La Vía Láctea o WENULEUFU (el río de arriba) tiene su origen según la leyenda, en que "Arriba, en el cielo azul, vivían antiguamente dos diosas, una buena y otra mala. La mala estuvo un día rabiando porque se había enterado de que su enemiga esperaba un hijo. Como ella no tenía ninguno, sintió tanta ira que apenas cabía en sí. Acechó el nacimiento del niño y en el primer momento en que se separó de la madre, lo robó. En vano la pobre diosa buena lo buscaba por todo el cielo; pero no logró encontrarlo a pesar de que preguntó a todas las estrellas. No estaba junto a PÜNON CHOIKE (huella de avestruz o Cruz del Sur), tampoco estaba en el WETRUL POÑÜ (reunión de pollitos o Pléyades del Sur) o en GUL POÑY (montón de papas o Pléyades). El avestruz no lo tenía oculto bajo sus alas; no estaba acostado en la KÜRÜ WEKE (piel negra), y tampoco en el MALAL KULLIN (corral), donde estaban los animales nuevos. ¿Dónde estaba oculto? Mientras se retorcía de un lado a otro, miró hacia la Tierra. Un grito llegó hasta ella: había muerto en ese momento la madre de un recién nacido… Cuando el pequeño desamparado comenzó a llorar desesperadamente de hambre y frío, la diosa bajó del cielo a la Tierra, llevando al niño y voló con él a la estrella que le pertenecía y donde vivía. De inmediato la boquita hambrienta buscó el pezón de la madre y bebió con tanta premura que pronto se quedó dormido. Al rato comenzó a dolerle intensamente el otro pecho, la diosa lloró y se lamentó: la dulce leche le corría por el cuerpo, lo teñía de blanco. Súbitamente dijo: "Seguramente en la Tierra hay muchos niños que tiene sed y hambre. A ellos les daré mi buena leche". Así comenzó a exprimir sus pechos de modo que la leche se elevó en altos chorros y luego formó un arroyo en el propio cielo, el WENULEUFU (el río de arriba), del que cada gota se transformó en una estrella y todas ellas brillan y centellean, ya sean pequeñas o grandes".

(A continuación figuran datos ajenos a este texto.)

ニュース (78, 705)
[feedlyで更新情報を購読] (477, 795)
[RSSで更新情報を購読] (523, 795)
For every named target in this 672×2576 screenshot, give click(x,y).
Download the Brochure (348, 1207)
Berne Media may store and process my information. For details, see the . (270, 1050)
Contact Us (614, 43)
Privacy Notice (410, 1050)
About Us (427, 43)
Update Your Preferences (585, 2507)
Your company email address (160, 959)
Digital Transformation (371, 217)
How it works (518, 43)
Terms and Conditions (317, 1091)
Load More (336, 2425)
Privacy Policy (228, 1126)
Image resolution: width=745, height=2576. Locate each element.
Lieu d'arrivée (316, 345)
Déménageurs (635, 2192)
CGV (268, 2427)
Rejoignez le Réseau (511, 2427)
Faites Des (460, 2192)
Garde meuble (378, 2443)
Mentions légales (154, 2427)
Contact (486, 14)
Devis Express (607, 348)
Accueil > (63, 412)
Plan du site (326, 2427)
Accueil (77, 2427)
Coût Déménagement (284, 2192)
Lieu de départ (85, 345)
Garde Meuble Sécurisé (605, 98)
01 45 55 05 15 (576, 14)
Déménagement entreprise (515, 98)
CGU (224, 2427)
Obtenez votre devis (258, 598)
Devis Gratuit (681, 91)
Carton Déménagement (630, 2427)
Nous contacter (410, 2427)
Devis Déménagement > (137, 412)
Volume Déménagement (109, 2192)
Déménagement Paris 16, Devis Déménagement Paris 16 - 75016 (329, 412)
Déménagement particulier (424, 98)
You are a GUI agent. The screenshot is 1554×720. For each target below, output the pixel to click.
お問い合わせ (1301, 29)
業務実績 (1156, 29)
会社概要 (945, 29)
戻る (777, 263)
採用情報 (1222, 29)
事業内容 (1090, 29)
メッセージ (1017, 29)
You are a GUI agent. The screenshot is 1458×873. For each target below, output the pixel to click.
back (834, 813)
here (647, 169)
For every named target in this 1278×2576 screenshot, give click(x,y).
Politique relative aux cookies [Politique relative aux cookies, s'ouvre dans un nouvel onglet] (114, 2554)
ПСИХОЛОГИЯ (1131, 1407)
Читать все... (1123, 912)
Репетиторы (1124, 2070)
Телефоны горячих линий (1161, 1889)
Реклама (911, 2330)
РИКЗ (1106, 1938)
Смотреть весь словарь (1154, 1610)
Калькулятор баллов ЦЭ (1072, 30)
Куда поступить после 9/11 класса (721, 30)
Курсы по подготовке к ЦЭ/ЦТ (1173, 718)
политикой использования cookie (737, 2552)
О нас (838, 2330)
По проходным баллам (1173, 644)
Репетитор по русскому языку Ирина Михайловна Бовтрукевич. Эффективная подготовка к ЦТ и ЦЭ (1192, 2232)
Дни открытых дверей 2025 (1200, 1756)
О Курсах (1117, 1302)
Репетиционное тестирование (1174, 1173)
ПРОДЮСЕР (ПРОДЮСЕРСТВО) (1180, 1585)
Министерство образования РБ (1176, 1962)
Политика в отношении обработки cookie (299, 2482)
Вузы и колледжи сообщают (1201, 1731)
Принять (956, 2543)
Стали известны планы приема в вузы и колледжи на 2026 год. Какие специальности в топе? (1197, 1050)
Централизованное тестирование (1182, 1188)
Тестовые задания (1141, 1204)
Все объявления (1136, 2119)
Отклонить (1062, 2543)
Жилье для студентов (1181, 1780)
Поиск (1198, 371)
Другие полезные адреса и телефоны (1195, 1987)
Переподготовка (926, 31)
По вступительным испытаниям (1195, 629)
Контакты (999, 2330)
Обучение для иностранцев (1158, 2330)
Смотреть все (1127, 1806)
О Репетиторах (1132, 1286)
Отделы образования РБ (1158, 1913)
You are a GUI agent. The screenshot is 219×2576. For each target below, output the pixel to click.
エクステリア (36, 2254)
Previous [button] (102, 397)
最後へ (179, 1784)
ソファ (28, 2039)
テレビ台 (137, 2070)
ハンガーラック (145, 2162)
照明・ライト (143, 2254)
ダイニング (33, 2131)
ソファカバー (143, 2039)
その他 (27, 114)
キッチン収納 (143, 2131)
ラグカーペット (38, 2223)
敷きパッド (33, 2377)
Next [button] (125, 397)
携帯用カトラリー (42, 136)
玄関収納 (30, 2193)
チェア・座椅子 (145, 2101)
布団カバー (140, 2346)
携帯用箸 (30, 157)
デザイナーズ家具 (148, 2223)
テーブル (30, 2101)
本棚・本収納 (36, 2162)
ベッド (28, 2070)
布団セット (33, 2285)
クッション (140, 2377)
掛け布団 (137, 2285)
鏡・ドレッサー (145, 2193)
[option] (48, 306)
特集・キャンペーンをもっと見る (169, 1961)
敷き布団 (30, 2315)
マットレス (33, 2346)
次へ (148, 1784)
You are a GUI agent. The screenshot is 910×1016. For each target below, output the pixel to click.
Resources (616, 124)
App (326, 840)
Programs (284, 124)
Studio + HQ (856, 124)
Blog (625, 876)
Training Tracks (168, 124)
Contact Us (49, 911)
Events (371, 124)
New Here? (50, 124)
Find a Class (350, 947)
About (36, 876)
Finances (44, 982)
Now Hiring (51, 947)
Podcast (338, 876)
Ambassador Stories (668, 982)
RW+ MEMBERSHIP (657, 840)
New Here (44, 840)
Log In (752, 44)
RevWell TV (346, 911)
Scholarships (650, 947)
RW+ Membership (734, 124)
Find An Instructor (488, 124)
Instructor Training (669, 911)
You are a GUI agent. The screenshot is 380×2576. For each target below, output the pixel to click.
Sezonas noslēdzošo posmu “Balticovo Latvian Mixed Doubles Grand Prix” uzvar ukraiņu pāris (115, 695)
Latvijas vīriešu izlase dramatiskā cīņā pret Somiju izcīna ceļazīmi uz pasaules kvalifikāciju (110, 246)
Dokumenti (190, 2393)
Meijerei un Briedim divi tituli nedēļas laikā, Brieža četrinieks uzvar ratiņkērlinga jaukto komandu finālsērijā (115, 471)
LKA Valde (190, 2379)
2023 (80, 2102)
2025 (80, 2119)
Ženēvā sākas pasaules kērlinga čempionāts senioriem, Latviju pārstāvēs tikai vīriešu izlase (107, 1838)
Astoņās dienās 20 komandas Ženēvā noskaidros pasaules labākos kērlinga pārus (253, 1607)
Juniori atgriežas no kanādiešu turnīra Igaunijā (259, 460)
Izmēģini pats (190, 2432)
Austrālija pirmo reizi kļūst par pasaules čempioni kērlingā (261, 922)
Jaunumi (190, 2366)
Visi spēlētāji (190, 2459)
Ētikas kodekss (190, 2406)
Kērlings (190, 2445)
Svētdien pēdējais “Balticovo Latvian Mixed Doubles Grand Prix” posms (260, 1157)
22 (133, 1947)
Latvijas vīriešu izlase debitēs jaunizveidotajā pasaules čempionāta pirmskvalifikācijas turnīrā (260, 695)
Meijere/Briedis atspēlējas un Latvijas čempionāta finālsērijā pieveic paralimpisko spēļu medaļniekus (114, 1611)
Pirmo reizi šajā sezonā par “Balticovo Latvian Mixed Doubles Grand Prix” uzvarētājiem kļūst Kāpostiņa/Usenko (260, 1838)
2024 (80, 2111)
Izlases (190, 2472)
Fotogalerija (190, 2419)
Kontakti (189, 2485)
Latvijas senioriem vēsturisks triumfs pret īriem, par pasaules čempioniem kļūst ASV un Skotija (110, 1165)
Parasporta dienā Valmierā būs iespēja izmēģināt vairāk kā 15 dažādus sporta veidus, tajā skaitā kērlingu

También reconocen y explican sobre RÜGAGKO o MENOKO (los dos pozos de agua u ojos de agua: Nubes de Magallanes). "En tiempos muy antiguos había tres de estos pozos/ojos, pero uno se secó, y un segundo también se está secando. Cuando se sequen los tres, será el final de la naturaleza y del Universo".

Esto es sólo parte de la sabiduría, de los mitos y leyendas que el pueblo mapuche tiene respecto al mundo que le rodea y sobre el Wenu Mapu (mundo de arriba). Forma parte de una investigación que hice sobre cosmología mapuche y que presento en nuestro observatorio.